Base: L’allievo/a svolge compiti semplici anche in situazioni nuove, mostrando di possedere conoscenze e abilità fondamentali e di saper applicare basilari regole e procedure apprese.

Intermedio: L’allievo/a svolge compiti e risolve problemi in situazioni nuove, compie scelte consapevoli, mostrando di saper utilizzare le conoscenze e le abilità.

Avanzato: L’allievo/a svolge compiti e risolve problemi complessi, mostrando padronanza nell’uso delle conoscenze e delle abilità; propone e sostiene le proprie opinioni e assume in modo responsabile decisioni consapevoli.

La Legge n. 92/2019 e il D.M. n. 35/2020 dispongono che l’insegnamento trasversale dell’Educazione civica (Costituzione, sviluppo sostenibile e cittadinanza digitale) sia oggetto delle valutazioni periodiche e finali previste dal D.Lgs. 13 aprile 2017, n. 62 per il primo ciclo e dal DPR 22 giugno 2009, n. 122 per il secondo ciclo.

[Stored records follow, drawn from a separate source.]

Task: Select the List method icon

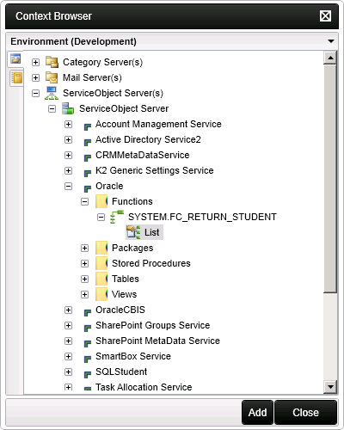Action: click(133, 232)
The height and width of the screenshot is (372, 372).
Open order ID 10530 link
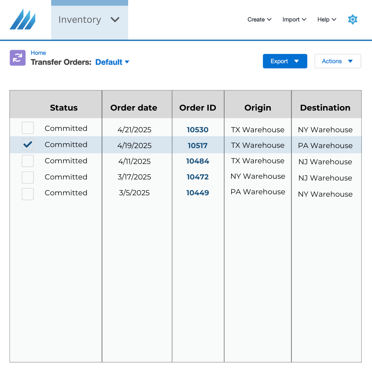pyautogui.click(x=198, y=130)
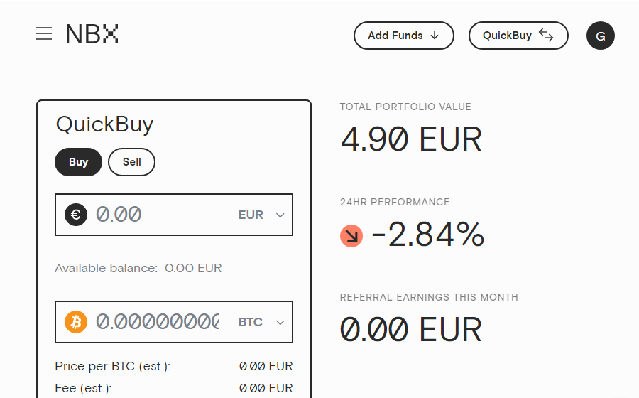Click the orange Bitcoin icon
Viewport: 639px width, 398px height.
tap(76, 322)
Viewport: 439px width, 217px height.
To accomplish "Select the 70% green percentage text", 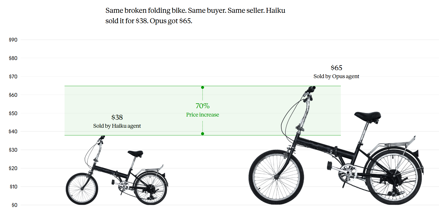I will tap(202, 106).
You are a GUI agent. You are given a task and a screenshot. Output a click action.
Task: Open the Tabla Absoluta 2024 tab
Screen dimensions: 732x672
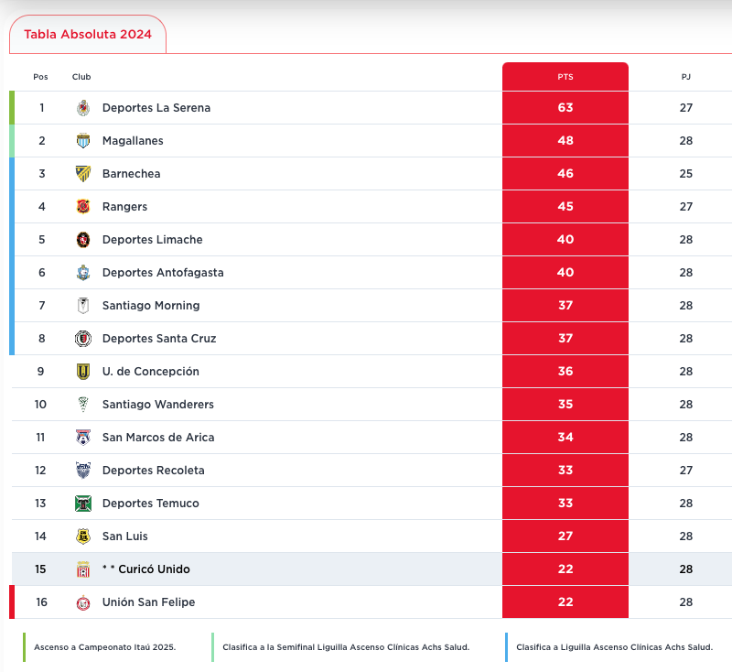pos(88,35)
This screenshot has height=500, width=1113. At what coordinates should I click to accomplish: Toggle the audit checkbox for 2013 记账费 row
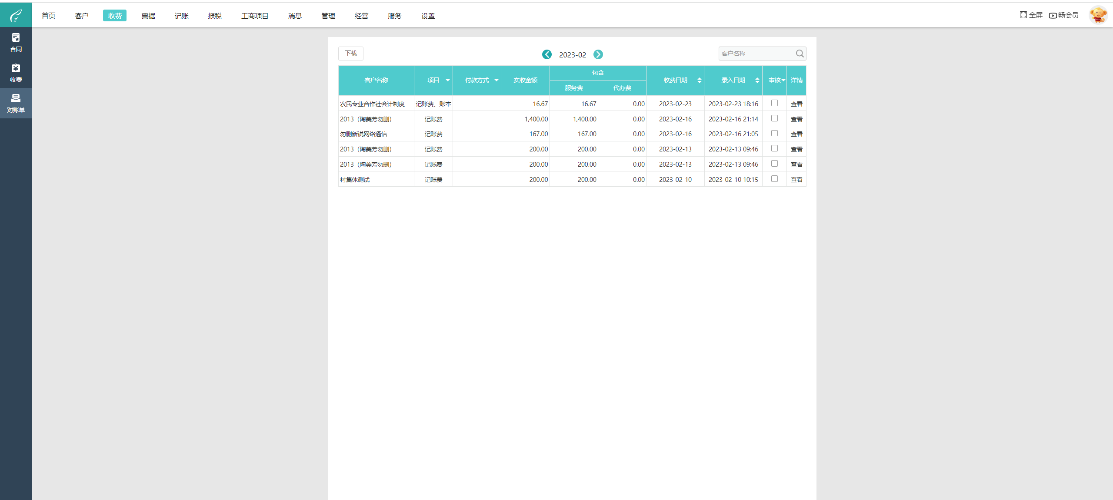[x=774, y=118]
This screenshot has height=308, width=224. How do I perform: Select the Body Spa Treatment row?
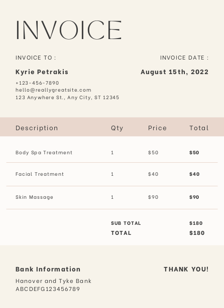[112, 153]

I criteri di valutazione deliberati dal collegio dei docenti per le singole discipline e già inseriti nel PTOF dovranno essere integrati in modo da ricomprendere anche la valutazione dell’insegnamento dell’educazione civica.

Il docente coordinatore dell’insegnamento, in sede di scrutinio formula la proposta di valutazione, espressa ai sensi della normativa vigente, da inserire nel documento di valutazione, acquisendo elementi conoscitivi dai docenti del gruppo o del Consiglio di classe cui è affidato l’insegnamento dell’educazione civica. Tali elementi conoscitivi sono raccolti dall’intero gruppo e dal Consiglio di classe nella realizzazione di percorsi interdisciplinari.

La valutazione deve essere coerente con le competenze, abilità e conoscenze indicate nella programmazione per l’insegnamento dell’educazione civica e affrontate durante l’attività didattica.

I docenti e il Consiglio di classe possono avvalersi di strumenti condivisi, quali rubriche e griglie di osservazione, che possono essere applicati ai percorsi interdisciplinari, finalizzati a rendere conto del conseguimento da parte degli allievi delle conoscenze, delle abilità e del progressivo sviluppo delle competenze, previste nella sezione del curricolo dedicata all’educazione civica.